Clusters have been part of the Dal residence experience since 2007, but significant changes have been lined up for the 2014/15 academic year. These include merging and renaming clusters, introducing a substance-free section focusing on holistic health and wellness, and creating a new “cluster residence assistant” role to support events and programming.
This fall, Dal’s Dalhousie’s residences will be home to five Academic and Themed Clusters. The academic clusters include the Engineering Cluster, located on Sexton Campus, as well as the Arts and Sciences Cluster. The themed clusters include the new Global Village, Healthy Active Living, and Leaders in Action Clusters.
Networks of support
Students living in one of the two academic clusters will enjoy access to extra support with their coursework, resource referrals and pre-exam tutoring. The themed clusters will provide programming around specific interests, like community outreach and volunteering in the Leaders in Action Cluster, or nutrition workshops in the Healthy Active Living Cluster.
Each community will have a designated cluster residence assistant: a student staff member who will deliver all the supports a residence assistant provides, as well as plan and facilitate activities particular to the cluster. Cluster residence assistants will, in turn, be supported by Katrina Persad, student life administrator with Dal Reslife.
Persad was instrumental in facilitating the changes to the cluster communities, but coming up with the new clusters was a collaborative effort involving the whole ResLife Team and heavily informed by student input. For example, the Leaders in Action and Healthy Active Living Clusters were created based on themes requested by residence students surveyed last year.
Elyse Holmes, a student going into her third year of Biology, will be a cluster residence assistant in the Global Village Cluster.

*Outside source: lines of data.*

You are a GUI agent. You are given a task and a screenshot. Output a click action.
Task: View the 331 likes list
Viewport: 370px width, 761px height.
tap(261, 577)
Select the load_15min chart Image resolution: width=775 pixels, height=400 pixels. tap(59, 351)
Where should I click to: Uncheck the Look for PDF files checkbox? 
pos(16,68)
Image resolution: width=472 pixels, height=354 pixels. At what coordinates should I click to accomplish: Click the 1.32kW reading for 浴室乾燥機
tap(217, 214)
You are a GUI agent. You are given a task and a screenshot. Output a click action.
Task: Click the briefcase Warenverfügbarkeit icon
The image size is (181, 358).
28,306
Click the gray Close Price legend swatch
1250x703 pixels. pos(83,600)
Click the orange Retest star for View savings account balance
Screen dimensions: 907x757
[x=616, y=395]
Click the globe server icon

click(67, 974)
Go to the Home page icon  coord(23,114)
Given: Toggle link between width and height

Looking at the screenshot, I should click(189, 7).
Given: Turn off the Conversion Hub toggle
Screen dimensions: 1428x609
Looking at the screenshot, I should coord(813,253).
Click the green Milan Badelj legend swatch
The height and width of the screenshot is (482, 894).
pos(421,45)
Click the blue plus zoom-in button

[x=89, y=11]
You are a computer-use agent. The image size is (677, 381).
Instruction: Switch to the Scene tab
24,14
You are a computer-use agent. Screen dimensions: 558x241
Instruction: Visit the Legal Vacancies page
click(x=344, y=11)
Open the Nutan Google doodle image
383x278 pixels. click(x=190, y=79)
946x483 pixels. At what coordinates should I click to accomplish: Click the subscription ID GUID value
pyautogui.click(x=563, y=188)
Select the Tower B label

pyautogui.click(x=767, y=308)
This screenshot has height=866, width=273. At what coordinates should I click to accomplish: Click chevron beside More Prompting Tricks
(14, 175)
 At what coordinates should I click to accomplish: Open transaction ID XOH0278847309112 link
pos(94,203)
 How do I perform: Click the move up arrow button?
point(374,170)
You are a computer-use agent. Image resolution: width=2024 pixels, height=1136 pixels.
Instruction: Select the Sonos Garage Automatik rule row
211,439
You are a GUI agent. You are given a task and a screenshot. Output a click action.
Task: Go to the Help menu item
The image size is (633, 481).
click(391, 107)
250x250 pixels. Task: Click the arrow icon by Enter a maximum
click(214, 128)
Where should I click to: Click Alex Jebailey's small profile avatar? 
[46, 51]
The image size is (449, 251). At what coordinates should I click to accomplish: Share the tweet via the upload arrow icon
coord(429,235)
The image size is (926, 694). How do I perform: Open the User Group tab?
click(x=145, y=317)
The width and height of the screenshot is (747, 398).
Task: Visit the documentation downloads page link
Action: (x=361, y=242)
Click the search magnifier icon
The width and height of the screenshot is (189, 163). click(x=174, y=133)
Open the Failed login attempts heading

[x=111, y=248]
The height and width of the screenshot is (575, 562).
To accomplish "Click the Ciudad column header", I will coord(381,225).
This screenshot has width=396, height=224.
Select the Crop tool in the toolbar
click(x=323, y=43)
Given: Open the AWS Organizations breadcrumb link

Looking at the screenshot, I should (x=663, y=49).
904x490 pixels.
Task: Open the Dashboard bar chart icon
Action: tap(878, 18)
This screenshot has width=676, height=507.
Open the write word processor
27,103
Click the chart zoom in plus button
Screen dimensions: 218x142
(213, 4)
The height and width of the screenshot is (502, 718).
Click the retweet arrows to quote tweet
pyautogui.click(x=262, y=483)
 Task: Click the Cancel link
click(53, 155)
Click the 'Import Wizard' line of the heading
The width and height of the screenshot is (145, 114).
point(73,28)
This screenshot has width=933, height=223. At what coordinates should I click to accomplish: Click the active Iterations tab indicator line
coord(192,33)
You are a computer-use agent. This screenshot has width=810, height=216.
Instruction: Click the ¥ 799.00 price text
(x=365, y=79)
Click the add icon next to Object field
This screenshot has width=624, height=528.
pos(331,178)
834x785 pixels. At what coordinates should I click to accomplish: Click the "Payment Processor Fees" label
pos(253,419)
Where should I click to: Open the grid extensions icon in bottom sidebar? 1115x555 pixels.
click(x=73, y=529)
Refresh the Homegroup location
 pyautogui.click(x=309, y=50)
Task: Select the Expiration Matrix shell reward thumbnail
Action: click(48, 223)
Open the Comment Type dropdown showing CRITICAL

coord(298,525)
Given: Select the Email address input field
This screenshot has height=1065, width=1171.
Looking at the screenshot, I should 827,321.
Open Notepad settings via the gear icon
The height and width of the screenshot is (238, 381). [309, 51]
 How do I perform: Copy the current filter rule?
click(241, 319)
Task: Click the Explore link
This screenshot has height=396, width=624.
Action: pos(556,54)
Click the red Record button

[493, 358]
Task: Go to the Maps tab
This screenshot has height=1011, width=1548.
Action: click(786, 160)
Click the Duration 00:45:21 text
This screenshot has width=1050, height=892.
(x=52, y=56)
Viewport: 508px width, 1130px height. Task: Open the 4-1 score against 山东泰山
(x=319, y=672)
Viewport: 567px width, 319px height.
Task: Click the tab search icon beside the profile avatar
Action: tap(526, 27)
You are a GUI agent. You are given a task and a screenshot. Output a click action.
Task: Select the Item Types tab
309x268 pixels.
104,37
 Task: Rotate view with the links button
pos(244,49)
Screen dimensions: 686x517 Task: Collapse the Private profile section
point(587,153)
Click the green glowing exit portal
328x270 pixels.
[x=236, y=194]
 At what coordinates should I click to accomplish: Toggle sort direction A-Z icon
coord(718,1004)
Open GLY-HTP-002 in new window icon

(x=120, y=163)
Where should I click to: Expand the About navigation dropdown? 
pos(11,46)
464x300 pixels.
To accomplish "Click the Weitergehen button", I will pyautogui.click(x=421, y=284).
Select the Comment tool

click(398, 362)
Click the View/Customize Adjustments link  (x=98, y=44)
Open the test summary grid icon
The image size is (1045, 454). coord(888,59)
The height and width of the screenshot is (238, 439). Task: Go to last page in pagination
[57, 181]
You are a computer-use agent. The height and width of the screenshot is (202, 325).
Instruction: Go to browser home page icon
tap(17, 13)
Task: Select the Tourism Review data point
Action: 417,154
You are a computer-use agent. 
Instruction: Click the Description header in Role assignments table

Holmes’ enthusiasm for the cluster program, and her role as a student leader in residence, is palpable. She’s already planning activities like international food and film nights, a visit to the World Tea House, global holiday celebrations, a visit from a Hindu Ayurveda specialist who creates personalized “food horoscopes,” and an exam-time stress-buster night complete with children’s stories from around the world and cookies and milk.
In total, 134 residence spaces are devoted to the clusters — just over five per cent of beds on the Halifax campuses. The largest is the Arts and Sciences Cluster, made up of 51 beds in Howe Hall’s Studley House with the smallest being the Leaders in Actions Cluster, which covers 14 spaces in Shirreff Hall’s Annex.
“Registration is filling up quickly,” says Persad. “We’re thrilled students are responding to the changes we’ve made for them.”
So what kinds of students should consider cluster living?
“Our goal is to offer students different living options that support their personal and academic success,” says Persad. “Any student who is looking to have an incredibly fun and engaging year in residence would be a good fit for our clusters.”
Kaitlyn Zajdlik spent the first year of her Bachelor of Science degree in a cluster last year, and enjoyed the experience so much that she’s returning as a residence assistant in the fall. She highly recommends trying out a cluster.
“It’s a fantastic opportunity to be linked with people that have similar interests, backgrounds and study habits,” said Zajdlik. “I found that living in a cluster was the ultimate support group. It was about sharing stories, interests, hobbies, whatever, and celebrating them. Making it easier. Raising you up!”